-------- Given data

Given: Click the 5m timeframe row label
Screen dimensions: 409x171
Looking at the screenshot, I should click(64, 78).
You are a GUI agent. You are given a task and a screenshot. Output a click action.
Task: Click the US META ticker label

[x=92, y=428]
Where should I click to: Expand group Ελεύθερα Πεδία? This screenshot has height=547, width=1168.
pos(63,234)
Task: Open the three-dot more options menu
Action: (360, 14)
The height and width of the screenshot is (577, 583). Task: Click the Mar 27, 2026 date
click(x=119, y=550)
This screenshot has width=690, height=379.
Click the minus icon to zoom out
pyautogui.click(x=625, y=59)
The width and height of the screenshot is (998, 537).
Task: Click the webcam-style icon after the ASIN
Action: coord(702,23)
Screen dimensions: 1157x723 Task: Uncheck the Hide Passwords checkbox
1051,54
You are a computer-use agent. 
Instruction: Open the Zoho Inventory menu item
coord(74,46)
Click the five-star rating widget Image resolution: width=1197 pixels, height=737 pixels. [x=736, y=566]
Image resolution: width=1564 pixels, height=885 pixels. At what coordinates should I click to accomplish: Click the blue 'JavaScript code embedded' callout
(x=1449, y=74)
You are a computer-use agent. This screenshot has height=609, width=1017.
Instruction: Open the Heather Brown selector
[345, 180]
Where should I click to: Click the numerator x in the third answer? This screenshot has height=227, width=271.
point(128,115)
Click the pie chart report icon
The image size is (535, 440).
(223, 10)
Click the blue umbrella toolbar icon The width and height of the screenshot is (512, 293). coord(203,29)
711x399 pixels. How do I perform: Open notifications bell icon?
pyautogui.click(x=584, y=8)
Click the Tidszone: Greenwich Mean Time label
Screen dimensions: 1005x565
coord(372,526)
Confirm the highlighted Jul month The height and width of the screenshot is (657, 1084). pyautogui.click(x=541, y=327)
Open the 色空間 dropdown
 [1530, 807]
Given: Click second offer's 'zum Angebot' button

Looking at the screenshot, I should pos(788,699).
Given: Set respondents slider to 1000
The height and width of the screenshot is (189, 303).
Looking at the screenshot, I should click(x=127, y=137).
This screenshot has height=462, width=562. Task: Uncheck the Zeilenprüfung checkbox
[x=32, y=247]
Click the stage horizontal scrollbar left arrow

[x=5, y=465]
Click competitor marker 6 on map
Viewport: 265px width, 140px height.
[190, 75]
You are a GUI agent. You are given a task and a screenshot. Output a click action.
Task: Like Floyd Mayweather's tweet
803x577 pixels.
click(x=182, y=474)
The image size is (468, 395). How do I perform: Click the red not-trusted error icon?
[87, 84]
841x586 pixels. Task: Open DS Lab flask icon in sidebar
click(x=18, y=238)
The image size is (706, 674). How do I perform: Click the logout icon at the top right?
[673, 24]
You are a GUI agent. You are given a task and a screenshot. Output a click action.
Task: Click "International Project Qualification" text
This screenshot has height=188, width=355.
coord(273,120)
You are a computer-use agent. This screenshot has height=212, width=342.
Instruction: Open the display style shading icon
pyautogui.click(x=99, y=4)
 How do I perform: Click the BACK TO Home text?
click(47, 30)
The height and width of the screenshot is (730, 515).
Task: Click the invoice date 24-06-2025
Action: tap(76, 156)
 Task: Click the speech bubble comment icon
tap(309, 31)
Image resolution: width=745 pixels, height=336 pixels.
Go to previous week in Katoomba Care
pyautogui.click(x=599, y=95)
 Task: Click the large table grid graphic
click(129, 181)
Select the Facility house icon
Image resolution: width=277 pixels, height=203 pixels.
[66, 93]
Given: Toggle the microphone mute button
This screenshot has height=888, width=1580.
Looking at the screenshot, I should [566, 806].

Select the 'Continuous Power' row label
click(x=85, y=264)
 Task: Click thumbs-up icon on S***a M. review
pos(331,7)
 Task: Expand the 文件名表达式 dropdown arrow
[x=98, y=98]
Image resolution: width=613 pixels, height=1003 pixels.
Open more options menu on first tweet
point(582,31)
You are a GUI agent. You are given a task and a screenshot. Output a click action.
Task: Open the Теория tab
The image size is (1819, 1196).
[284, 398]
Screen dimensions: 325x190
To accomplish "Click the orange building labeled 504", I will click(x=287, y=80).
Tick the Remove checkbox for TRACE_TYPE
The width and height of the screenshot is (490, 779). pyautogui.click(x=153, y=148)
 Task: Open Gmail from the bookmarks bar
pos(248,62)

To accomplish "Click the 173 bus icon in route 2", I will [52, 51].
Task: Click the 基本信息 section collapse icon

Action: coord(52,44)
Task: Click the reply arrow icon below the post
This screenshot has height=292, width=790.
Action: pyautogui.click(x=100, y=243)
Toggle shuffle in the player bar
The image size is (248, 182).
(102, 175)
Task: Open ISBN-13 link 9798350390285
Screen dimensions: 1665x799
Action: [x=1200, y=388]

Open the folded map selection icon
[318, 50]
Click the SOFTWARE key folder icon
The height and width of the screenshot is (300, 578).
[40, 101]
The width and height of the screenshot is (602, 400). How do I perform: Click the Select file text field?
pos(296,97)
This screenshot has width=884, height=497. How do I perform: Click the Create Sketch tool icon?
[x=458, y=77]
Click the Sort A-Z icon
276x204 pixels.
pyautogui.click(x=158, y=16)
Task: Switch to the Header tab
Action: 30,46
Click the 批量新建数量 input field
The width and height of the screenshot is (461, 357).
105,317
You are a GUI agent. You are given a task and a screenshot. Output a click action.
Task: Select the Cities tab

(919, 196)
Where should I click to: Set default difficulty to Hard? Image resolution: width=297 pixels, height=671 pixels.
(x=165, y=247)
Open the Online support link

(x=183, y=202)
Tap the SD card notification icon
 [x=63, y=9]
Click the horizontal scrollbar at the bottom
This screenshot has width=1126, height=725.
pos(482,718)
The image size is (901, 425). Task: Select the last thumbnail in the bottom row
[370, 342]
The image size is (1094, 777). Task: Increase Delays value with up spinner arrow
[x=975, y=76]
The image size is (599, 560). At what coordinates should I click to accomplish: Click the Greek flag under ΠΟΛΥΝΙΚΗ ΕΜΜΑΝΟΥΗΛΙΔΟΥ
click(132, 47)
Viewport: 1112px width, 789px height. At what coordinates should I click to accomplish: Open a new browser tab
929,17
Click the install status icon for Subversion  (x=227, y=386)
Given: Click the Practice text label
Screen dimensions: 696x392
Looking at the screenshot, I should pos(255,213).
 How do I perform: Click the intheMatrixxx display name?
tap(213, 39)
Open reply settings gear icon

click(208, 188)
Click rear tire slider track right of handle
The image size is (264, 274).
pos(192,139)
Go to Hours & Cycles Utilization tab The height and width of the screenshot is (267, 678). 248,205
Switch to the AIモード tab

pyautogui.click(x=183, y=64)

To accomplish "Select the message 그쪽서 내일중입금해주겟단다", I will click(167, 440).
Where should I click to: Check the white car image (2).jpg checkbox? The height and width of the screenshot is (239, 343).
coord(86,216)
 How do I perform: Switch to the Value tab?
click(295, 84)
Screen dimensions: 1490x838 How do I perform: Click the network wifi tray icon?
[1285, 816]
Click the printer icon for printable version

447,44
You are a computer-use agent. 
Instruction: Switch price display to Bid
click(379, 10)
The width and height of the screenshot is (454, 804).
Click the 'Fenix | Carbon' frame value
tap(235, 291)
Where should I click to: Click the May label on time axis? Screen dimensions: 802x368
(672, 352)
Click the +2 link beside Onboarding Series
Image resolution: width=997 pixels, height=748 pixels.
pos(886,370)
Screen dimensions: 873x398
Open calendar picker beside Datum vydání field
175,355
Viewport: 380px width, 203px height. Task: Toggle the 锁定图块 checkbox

----------------

◆ What you have to do
The reply should consist of all the records, repeated exactly.

◆ Task solution
Given: Click the 5m timeframe row label
Screen dimensions: 409x171
Looking at the screenshot, I should click(64, 78).
You are a GUI agent. You are given a task and a screenshot. Output a click action.
Task: Click the US META ticker label

[x=92, y=428]
Where should I click to: Expand group Ελεύθερα Πεδία? This screenshot has height=547, width=1168.
pos(63,234)
Task: Open the three-dot more options menu
Action: (360, 14)
The height and width of the screenshot is (577, 583). Task: Click the Mar 27, 2026 date
click(x=119, y=550)
This screenshot has width=690, height=379.
Click the minus icon to zoom out
pyautogui.click(x=625, y=59)
The width and height of the screenshot is (998, 537).
Task: Click the webcam-style icon after the ASIN
Action: coord(702,23)
Screen dimensions: 1157x723 Task: Uncheck the Hide Passwords checkbox
1051,54
You are a computer-use agent. 
Instruction: Open the Zoho Inventory menu item
coord(74,46)
Click the five-star rating widget Image resolution: width=1197 pixels, height=737 pixels. [x=736, y=566]
Image resolution: width=1564 pixels, height=885 pixels. At what coordinates should I click to accomplish: Click the blue 'JavaScript code embedded' callout
(x=1449, y=74)
You are a computer-use agent. This screenshot has height=609, width=1017.
Instruction: Open the Heather Brown selector
[345, 180]
Where should I click to: Click the numerator x in the third answer? This screenshot has height=227, width=271.
point(128,115)
Click the pie chart report icon
The image size is (535, 440).
(223, 10)
Click the blue umbrella toolbar icon The width and height of the screenshot is (512, 293). coord(203,29)
711x399 pixels. How do I perform: Open notifications bell icon?
pyautogui.click(x=584, y=8)
Click the Tidszone: Greenwich Mean Time label
Screen dimensions: 1005x565
coord(372,526)
Confirm the highlighted Jul month The height and width of the screenshot is (657, 1084). pyautogui.click(x=541, y=327)
Open the 色空間 dropdown
 [1530, 807]
Given: Click second offer's 'zum Angebot' button

Looking at the screenshot, I should pos(788,699).
Given: Set respondents slider to 1000
The height and width of the screenshot is (189, 303).
Looking at the screenshot, I should click(x=127, y=137).
This screenshot has height=462, width=562. Task: Uncheck the Zeilenprüfung checkbox
[x=32, y=247]
Click the stage horizontal scrollbar left arrow

[x=5, y=465]
Click competitor marker 6 on map
Viewport: 265px width, 140px height.
[190, 75]
You are a GUI agent. You are given a task and a screenshot. Output a click action.
Task: Like Floyd Mayweather's tweet
803x577 pixels.
click(x=182, y=474)
The image size is (468, 395). How do I perform: Click the red not-trusted error icon?
[87, 84]
841x586 pixels. Task: Open DS Lab flask icon in sidebar
click(x=18, y=238)
The image size is (706, 674). How do I perform: Click the logout icon at the top right?
[673, 24]
You are a GUI agent. You are given a task and a screenshot. Output a click action.
Task: Click "International Project Qualification" text
This screenshot has height=188, width=355.
coord(273,120)
You are a computer-use agent. This screenshot has height=212, width=342.
Instruction: Open the display style shading icon
pyautogui.click(x=99, y=4)
 How do I perform: Click the BACK TO Home text?
click(47, 30)
The height and width of the screenshot is (730, 515).
Task: Click the invoice date 24-06-2025
Action: tap(76, 156)
 Task: Click the speech bubble comment icon
tap(309, 31)
Image resolution: width=745 pixels, height=336 pixels.
Go to previous week in Katoomba Care
pyautogui.click(x=599, y=95)
 Task: Click the large table grid graphic
click(129, 181)
Select the Facility house icon
Image resolution: width=277 pixels, height=203 pixels.
[66, 93]
Given: Toggle the microphone mute button
This screenshot has height=888, width=1580.
Looking at the screenshot, I should [566, 806].

Select the 'Continuous Power' row label
click(x=85, y=264)
 Task: Click thumbs-up icon on S***a M. review
pos(331,7)
 Task: Expand the 文件名表达式 dropdown arrow
[x=98, y=98]
Image resolution: width=613 pixels, height=1003 pixels.
Open more options menu on first tweet
point(582,31)
You are a GUI agent. You are given a task and a screenshot. Output a click action.
Task: Open the Теория tab
The image size is (1819, 1196).
[284, 398]
Screen dimensions: 325x190
To accomplish "Click the orange building labeled 504", I will click(x=287, y=80).
Tick the Remove checkbox for TRACE_TYPE
The width and height of the screenshot is (490, 779). pyautogui.click(x=153, y=148)
 Task: Open Gmail from the bookmarks bar
pos(248,62)

To accomplish "Click the 173 bus icon in route 2", I will [52, 51].
Task: Click the 基本信息 section collapse icon

Action: coord(52,44)
Task: Click the reply arrow icon below the post
This screenshot has height=292, width=790.
Action: pyautogui.click(x=100, y=243)
Toggle shuffle in the player bar
The image size is (248, 182).
(102, 175)
Task: Open ISBN-13 link 9798350390285
Screen dimensions: 1665x799
Action: [x=1200, y=388]

Open the folded map selection icon
[318, 50]
Click the SOFTWARE key folder icon
The height and width of the screenshot is (300, 578).
[40, 101]
The width and height of the screenshot is (602, 400). How do I perform: Click the Select file text field?
pos(296,97)
This screenshot has width=884, height=497. How do I perform: Click the Create Sketch tool icon?
[x=458, y=77]
Click the Sort A-Z icon
276x204 pixels.
pyautogui.click(x=158, y=16)
Task: Switch to the Header tab
Action: 30,46
Click the 批量新建数量 input field
The width and height of the screenshot is (461, 357).
105,317
You are a GUI agent. You are given a task and a screenshot. Output a click action.
Task: Select the Cities tab

(919, 196)
Where should I click to: Set default difficulty to Hard? Image resolution: width=297 pixels, height=671 pixels.
(x=165, y=247)
Open the Online support link

(x=183, y=202)
Tap the SD card notification icon
 [x=63, y=9]
Click the horizontal scrollbar at the bottom
This screenshot has width=1126, height=725.
pos(482,718)
The image size is (901, 425). Task: Select the last thumbnail in the bottom row
[370, 342]
The image size is (1094, 777). Task: Increase Delays value with up spinner arrow
[x=975, y=76]
The image size is (599, 560). At what coordinates should I click to accomplish: Click the Greek flag under ΠΟΛΥΝΙΚΗ ΕΜΜΑΝΟΥΗΛΙΔΟΥ
click(132, 47)
Viewport: 1112px width, 789px height. At what coordinates should I click to accomplish: Open a new browser tab
929,17
Click the install status icon for Subversion  (x=227, y=386)
Given: Click the Practice text label
Screen dimensions: 696x392
Looking at the screenshot, I should pos(255,213).
 How do I perform: Click the intheMatrixxx display name?
tap(213, 39)
Open reply settings gear icon

click(208, 188)
Click rear tire slider track right of handle
The image size is (264, 274).
pos(192,139)
Go to Hours & Cycles Utilization tab The height and width of the screenshot is (267, 678). 248,205
Switch to the AIモード tab

pyautogui.click(x=183, y=64)

To accomplish "Select the message 그쪽서 내일중입금해주겟단다", I will click(167, 440).
Where should I click to: Check the white car image (2).jpg checkbox? The height and width of the screenshot is (239, 343).
coord(86,216)
 How do I perform: Switch to the Value tab?
click(295, 84)
Screen dimensions: 1490x838 How do I perform: Click the network wifi tray icon?
[1285, 816]
Click the printer icon for printable version

447,44
You are a computer-use agent. 
Instruction: Switch price display to Bid
click(379, 10)
The width and height of the screenshot is (454, 804).
Click the 'Fenix | Carbon' frame value
tap(235, 291)
Where should I click to: Click the May label on time axis? Screen dimensions: 802x368
(672, 352)
Click the +2 link beside Onboarding Series
Image resolution: width=997 pixels, height=748 pixels.
pos(886,370)
Screen dimensions: 873x398
Open calendar picker beside Datum vydání field
175,355
Viewport: 380px width, 203px height. Task: Toggle the 锁定图块 checkbox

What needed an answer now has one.